First Post? Sort of…
Below is basically the first email I sent to my immediate family concerning the information I got from the various Doctors we talked to. Rather than try to reword it for a blog post I thought – the hell with it… just copy and paste. So there ya go….
Captain’s Log: Star Date 20121111
The aliens in white coats have met with us and imparted their wisdom. Interestingly enough – they each have varied opinions on the course of action required. However, through the use of the universal translator and the unassailable logic of Mr. Spock, we now have some coordinates for our journey.
Starting Tuesday, November 11/13, I begin a course of weekly chemotherapy lasting a minimum of 5 weeks (2 weeks on, one week off, 2 weeks on.) [ Correction: this actually means 12 weeks – each course of chemo is 3 weeks – not the single week as I thought.] After the four treatments they will do a CT scan to check progress. We may do two more treatments if they think it is needed (right now it is just a question mark and 2 out of 3 don’t think I need it but better safe than sorry I think) and if I can handle it physically. They all seem to think that it won’t be too difficult because of how “healthy” I am. (Side note: If I’m healthy then the average 50-year old man in the US is in a world of trouble!)
According to the Drs. the side affects are as you would expect – fatigue, possible short-term and long-term damage to other organs such as liver and kidneys, nausea and hair loss. The Drs. don’t think I should have any real concerns. Not real worried about the hair loss but the nausea bothers me so I am looking into medical marijuana prescriptions for that – really – it’s for medicinal purposes only! 😉
Once the chemo is done then we wait anywhere from 4-8 weeks before the surgery.

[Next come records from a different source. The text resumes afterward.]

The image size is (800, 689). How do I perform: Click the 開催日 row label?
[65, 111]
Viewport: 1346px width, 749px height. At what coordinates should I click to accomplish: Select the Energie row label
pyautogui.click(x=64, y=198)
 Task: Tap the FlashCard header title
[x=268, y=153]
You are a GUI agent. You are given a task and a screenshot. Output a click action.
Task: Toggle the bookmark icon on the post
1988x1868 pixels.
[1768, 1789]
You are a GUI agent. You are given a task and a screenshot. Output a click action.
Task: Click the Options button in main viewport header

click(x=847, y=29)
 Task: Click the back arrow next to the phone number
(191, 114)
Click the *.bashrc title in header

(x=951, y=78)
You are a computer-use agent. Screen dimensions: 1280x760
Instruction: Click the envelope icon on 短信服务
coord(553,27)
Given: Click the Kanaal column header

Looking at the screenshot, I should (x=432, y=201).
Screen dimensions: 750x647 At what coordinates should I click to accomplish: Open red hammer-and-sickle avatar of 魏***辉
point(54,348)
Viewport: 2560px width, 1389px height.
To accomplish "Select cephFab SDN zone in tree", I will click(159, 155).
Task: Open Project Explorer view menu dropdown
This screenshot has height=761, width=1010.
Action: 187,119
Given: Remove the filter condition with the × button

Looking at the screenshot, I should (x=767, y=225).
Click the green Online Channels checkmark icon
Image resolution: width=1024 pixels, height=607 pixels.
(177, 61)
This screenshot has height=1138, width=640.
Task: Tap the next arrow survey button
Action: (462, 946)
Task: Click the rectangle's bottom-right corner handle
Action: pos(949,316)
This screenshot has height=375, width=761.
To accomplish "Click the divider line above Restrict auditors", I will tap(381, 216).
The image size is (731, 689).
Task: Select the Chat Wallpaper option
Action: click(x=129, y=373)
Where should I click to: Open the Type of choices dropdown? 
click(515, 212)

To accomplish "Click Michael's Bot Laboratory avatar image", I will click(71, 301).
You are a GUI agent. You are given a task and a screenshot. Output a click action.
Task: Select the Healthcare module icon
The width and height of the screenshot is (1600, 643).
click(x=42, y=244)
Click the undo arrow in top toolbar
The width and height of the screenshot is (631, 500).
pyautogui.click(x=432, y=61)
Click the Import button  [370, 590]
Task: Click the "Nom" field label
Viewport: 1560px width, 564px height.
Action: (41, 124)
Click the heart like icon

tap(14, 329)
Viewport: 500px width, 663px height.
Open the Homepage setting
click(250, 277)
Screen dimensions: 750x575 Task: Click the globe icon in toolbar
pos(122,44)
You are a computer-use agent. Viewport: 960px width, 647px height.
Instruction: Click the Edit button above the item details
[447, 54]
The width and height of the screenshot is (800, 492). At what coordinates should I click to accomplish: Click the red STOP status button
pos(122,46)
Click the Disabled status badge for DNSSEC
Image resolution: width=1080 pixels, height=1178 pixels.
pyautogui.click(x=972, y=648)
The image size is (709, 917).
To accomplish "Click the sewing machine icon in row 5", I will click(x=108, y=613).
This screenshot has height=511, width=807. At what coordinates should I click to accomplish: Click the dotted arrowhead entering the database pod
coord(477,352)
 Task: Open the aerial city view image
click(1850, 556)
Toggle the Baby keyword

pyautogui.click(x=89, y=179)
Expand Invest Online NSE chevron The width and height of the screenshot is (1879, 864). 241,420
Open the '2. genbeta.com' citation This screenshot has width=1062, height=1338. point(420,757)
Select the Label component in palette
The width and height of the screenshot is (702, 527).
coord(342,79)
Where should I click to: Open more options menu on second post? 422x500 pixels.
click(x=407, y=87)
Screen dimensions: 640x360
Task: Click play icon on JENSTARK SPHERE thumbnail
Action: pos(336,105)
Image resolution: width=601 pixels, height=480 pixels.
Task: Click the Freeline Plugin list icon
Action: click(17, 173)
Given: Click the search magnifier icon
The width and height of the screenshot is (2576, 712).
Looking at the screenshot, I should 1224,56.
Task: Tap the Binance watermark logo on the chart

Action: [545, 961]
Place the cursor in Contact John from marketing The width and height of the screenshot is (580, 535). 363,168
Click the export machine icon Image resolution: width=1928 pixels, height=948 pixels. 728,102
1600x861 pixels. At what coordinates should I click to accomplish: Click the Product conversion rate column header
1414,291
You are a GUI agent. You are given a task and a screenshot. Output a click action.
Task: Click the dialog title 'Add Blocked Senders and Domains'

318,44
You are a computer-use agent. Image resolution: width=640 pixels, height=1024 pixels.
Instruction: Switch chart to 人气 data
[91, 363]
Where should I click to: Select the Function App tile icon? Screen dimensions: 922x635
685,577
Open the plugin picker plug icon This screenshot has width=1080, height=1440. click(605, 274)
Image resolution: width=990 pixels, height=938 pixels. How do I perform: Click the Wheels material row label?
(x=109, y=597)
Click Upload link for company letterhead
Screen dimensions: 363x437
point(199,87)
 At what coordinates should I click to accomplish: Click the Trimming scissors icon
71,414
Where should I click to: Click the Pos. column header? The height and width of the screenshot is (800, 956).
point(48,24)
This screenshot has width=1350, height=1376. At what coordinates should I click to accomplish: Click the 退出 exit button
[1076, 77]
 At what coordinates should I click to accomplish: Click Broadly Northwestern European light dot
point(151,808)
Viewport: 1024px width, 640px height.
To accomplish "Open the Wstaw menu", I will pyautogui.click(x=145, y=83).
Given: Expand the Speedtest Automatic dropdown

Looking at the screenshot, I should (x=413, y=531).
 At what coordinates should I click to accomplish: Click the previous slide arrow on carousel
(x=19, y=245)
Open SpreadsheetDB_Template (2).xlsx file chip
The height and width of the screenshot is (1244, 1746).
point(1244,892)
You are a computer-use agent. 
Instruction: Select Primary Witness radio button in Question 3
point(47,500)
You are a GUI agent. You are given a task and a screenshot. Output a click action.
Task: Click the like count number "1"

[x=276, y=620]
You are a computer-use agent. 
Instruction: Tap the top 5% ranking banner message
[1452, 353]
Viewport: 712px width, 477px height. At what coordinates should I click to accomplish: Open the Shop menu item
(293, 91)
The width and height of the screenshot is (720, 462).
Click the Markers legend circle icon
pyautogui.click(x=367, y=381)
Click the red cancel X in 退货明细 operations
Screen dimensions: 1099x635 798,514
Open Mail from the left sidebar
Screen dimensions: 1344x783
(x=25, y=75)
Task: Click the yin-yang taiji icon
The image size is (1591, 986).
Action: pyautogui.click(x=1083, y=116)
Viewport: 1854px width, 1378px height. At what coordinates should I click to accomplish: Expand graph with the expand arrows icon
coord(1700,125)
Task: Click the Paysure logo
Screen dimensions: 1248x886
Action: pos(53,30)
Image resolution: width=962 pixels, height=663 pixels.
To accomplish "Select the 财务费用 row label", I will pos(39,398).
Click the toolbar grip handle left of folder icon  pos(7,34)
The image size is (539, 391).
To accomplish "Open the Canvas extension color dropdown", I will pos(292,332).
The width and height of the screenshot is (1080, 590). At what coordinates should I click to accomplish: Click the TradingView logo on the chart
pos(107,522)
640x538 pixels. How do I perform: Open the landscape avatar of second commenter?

We’ve been getting 180 degree different input from the first Dr. on the surgery. As you may remember – the first Doc was pushing hard for an external bag and no chemo. The next two Drs we talked to both said chemo for sure – so we are doing that. And all the follow up Drs said to NOT do the external bag and do the neo-bladder. They said it wasn’t nearly as bad as the first doctor said and that the long-term issues are really quite minimal. In most cases (80% +) there are no issues at all after the first year. We are pretty convinced to go that route right now. The net-net of that is I would pretty much function normally – they just build a new bladder out of intestines and hook all the existing plumbing up to that. For you weirdos out there I can go into more detail if you need it. One thing they did bring up is that when they do the surgery they check the urethra for cancer and if there is any in there, then the neo-bladder isn’t an option and they just to the external bag. They can’t know that until they go in so even if we plan on the neo-bladder I won’t know until I come out of surgery which I will have.
The only thing left to decide is whether to do it robotically or “open.” Again, some conflicting information on which is best. One Dr. said the recovery time for the robotic surgery isn’t that much different (maybe a couple of days) but that needs to be weighed against a bit better result from an open surgery where they can see better and potentially get more of the lymph nodes out and make sure there isn’t any cancer left after the surgery. In both cases there are pretty big wounds (even the robotic surgery has to have a 5-6 inch incision to get the bladder out.) We have few more meetings scheduled on that issue in the coming weeks. The bottom line is we don’t need to make that decision for at least the next 90 days so I’ll have more info after we get a bit deeper into the discussions.